# Task description:
Please swap "Privacy Policy" for "Privacy Notice" throughout the rows below and reproduce every row otherwise unchanged.

=-=-=

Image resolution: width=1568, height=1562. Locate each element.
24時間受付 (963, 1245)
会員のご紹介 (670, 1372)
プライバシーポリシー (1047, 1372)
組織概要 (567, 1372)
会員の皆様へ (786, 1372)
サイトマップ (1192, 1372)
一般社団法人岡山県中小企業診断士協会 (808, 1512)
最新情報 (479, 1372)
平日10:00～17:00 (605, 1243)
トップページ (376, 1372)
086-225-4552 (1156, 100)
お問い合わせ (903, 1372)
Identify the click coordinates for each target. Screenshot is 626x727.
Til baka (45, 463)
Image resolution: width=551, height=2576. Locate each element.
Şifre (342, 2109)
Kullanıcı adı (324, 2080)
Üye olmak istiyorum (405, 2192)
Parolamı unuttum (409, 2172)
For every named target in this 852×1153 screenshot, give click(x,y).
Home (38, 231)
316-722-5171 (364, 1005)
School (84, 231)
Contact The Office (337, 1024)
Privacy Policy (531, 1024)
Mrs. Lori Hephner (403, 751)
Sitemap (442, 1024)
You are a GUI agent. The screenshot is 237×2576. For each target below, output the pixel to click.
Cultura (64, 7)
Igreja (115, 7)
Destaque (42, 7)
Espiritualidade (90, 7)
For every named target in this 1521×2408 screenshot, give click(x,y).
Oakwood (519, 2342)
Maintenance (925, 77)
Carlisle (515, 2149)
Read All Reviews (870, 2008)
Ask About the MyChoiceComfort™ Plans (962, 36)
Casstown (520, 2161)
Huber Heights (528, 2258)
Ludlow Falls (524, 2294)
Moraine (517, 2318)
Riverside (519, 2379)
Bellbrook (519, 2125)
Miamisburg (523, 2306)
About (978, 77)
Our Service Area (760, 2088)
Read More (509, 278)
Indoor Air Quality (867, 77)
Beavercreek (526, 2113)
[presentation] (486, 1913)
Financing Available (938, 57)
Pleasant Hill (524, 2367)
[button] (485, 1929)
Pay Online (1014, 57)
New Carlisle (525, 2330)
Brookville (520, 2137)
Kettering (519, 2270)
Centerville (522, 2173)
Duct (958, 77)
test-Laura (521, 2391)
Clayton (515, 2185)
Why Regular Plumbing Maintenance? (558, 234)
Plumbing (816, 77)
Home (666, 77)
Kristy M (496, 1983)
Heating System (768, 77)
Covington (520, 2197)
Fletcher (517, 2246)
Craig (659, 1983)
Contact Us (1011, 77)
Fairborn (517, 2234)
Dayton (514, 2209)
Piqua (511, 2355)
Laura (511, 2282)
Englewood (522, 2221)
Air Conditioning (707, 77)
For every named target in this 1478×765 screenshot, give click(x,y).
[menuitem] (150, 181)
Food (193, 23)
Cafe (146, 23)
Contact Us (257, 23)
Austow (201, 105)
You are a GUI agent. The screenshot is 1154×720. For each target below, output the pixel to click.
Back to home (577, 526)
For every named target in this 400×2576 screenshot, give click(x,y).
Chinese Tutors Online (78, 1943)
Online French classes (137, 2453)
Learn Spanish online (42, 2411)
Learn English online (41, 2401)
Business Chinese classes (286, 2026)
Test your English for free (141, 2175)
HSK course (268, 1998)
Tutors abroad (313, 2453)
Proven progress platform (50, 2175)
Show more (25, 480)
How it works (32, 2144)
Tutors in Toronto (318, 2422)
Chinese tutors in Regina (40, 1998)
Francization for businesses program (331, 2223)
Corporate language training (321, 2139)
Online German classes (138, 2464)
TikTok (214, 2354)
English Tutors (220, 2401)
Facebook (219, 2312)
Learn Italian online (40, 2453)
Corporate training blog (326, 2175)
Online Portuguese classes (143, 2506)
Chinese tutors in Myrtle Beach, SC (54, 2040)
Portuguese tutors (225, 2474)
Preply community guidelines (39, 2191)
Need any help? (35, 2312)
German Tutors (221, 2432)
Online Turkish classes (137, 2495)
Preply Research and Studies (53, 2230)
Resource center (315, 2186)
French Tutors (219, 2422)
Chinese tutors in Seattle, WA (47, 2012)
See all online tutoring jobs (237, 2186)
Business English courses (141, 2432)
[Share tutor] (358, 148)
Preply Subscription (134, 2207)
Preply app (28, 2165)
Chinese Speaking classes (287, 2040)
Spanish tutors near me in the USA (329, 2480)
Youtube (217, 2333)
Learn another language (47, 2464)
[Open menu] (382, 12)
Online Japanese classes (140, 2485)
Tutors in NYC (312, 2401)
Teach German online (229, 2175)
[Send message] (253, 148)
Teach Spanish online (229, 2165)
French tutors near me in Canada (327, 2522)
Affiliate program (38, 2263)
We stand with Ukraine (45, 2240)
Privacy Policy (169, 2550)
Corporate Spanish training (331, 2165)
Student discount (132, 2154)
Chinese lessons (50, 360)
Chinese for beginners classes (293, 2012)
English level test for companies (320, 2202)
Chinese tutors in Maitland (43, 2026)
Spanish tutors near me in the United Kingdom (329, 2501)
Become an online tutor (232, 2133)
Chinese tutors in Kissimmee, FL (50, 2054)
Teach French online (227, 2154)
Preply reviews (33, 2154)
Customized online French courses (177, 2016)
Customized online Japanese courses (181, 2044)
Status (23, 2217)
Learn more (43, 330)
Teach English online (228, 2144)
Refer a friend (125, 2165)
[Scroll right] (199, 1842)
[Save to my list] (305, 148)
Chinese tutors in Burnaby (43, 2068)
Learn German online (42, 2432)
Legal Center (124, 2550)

=-=-=

# Solution below:
Image resolution: width=1568, height=1562. Locate each element.
24時間受付 (963, 1245)
会員のご紹介 (670, 1372)
プライバシーポリシー (1047, 1372)
組織概要 (567, 1372)
会員の皆様へ (786, 1372)
サイトマップ (1192, 1372)
一般社団法人岡山県中小企業診断士協会 (808, 1512)
最新情報 (479, 1372)
平日10:00～17:00 (605, 1243)
トップページ (376, 1372)
086-225-4552 (1156, 100)
お問い合わせ (903, 1372)
Identify the click coordinates for each target. Screenshot is 626x727.
Til baka (45, 463)
Image resolution: width=551, height=2576. Locate each element.
Şifre (342, 2109)
Kullanıcı adı (324, 2080)
Üye olmak istiyorum (405, 2192)
Parolamı unuttum (409, 2172)
For every named target in this 852×1153 screenshot, give click(x,y).
Home (38, 231)
316-722-5171 (364, 1005)
School (84, 231)
Contact The Office (337, 1024)
Privacy Notice (531, 1024)
Mrs. Lori Hephner (403, 751)
Sitemap (442, 1024)
You are a GUI agent. The screenshot is 237×2576. For each target below, output the pixel to click.
Cultura (64, 7)
Igreja (115, 7)
Destaque (42, 7)
Espiritualidade (90, 7)
For every named target in this 1521×2408 screenshot, give click(x,y).
Oakwood (519, 2342)
Maintenance (925, 77)
Carlisle (515, 2149)
Read All Reviews (870, 2008)
Ask About the MyChoiceComfort™ Plans (962, 36)
Casstown (520, 2161)
Huber Heights (528, 2258)
Ludlow Falls (524, 2294)
Moraine (517, 2318)
Riverside (519, 2379)
Bellbrook (519, 2125)
Miamisburg (523, 2306)
About (978, 77)
Our Service Area (760, 2088)
Read More (509, 278)
Indoor Air Quality (867, 77)
Beavercreek (526, 2113)
[presentation] (486, 1913)
Financing Available (938, 57)
Pleasant Hill (524, 2367)
[button] (485, 1929)
Pay Online (1014, 57)
New Carlisle (525, 2330)
Brookville (520, 2137)
Kettering (519, 2270)
Centerville (522, 2173)
Duct (958, 77)
test-Laura (521, 2391)
Clayton (515, 2185)
Why Regular Plumbing Maintenance? (558, 234)
Plumbing (816, 77)
Home (666, 77)
Kristy M (496, 1983)
Heating System (768, 77)
Covington (520, 2197)
Fletcher (517, 2246)
Craig (659, 1983)
Contact Us (1011, 77)
Fairborn (517, 2234)
Dayton (514, 2209)
Piqua (511, 2355)
Laura (511, 2282)
Englewood (522, 2221)
Air Conditioning (707, 77)
For every named target in this 1478×765 screenshot, give click(x,y).
[menuitem] (150, 181)
Food (193, 23)
Cafe (146, 23)
Contact Us (257, 23)
Austow (201, 105)
You are a GUI agent. The screenshot is 1154×720. For each target below, output the pixel to click.
Back to home (577, 526)
For every named target in this 400×2576 screenshot, give click(x,y).
Chinese Tutors Online (78, 1943)
Online French classes (137, 2453)
Learn Spanish online (42, 2411)
Learn English online (41, 2401)
Business Chinese classes (286, 2026)
Test your English for free (141, 2175)
HSK course (268, 1998)
Tutors abroad (313, 2453)
Proven progress platform (50, 2175)
Show more (25, 480)
How it works (32, 2144)
Tutors in Toronto (318, 2422)
Chinese tutors in Regina (40, 1998)
Francization for businesses program (331, 2223)
Corporate language training (321, 2139)
Online German classes (138, 2464)
TikTok (214, 2354)
English Tutors (220, 2401)
Facebook (219, 2312)
Learn Italian online (40, 2453)
Corporate training blog (326, 2175)
Online Portuguese classes (143, 2506)
Chinese tutors in Myrtle Beach, SC (54, 2040)
Portuguese tutors (225, 2474)
Preply community guidelines (39, 2191)
Need any help? (35, 2312)
German Tutors (221, 2432)
Online Turkish classes (137, 2495)
Preply Research and Studies (53, 2230)
Resource center (315, 2186)
French Tutors (219, 2422)
Chinese tutors in Seattle, WA (47, 2012)
See all online tutoring jobs (237, 2186)
Business English courses (141, 2432)
[Share tutor] (358, 148)
Preply Subscription (134, 2207)
Preply app (28, 2165)
Chinese Speaking classes (287, 2040)
Spanish tutors near me in the USA (329, 2480)
Youtube (217, 2333)
Learn another language (47, 2464)
[Open menu] (382, 12)
Online Japanese classes (140, 2485)
Tutors in NYC (312, 2401)
Teach German online (229, 2175)
[Send message] (253, 148)
Teach Spanish online (229, 2165)
French tutors near me in Canada (327, 2522)
Affiliate program (38, 2263)
We stand with Ukraine (45, 2240)
Privacy Notice (169, 2550)
Corporate Spanish training (331, 2165)
Student discount (132, 2154)
Chinese lessons (50, 360)
Chinese for beginners classes (293, 2012)
English level test for companies (320, 2202)
Chinese tutors in Maitland (43, 2026)
Spanish tutors near me in the United Kingdom (329, 2501)
Become an online tutor (232, 2133)
Chinese tutors in Kissimmee, FL (50, 2054)
Teach French online (227, 2154)
Preply reviews (33, 2154)
Customized online French courses (177, 2016)
Customized online Japanese courses (181, 2044)
Status (23, 2217)
Learn more (43, 330)
Teach English online (228, 2144)
Refer a friend (125, 2165)
[Scroll right] (199, 1842)
[Save to my list] (305, 148)
Chinese tutors in Burnaby (43, 2068)
Learn German online (42, 2432)
Legal Center (124, 2550)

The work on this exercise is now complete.